> Directive: Substitute "tick box" for each "checkbox" in the data below. Reproduce the rest of the data unchanged.

Some records
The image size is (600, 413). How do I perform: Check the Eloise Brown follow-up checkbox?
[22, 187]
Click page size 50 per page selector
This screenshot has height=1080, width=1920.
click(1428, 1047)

> Exercise output:
The image size is (600, 413). How do I perform: Check the Eloise Brown follow-up tick box?
[22, 187]
Click page size 50 per page selector
This screenshot has height=1080, width=1920.
click(1428, 1047)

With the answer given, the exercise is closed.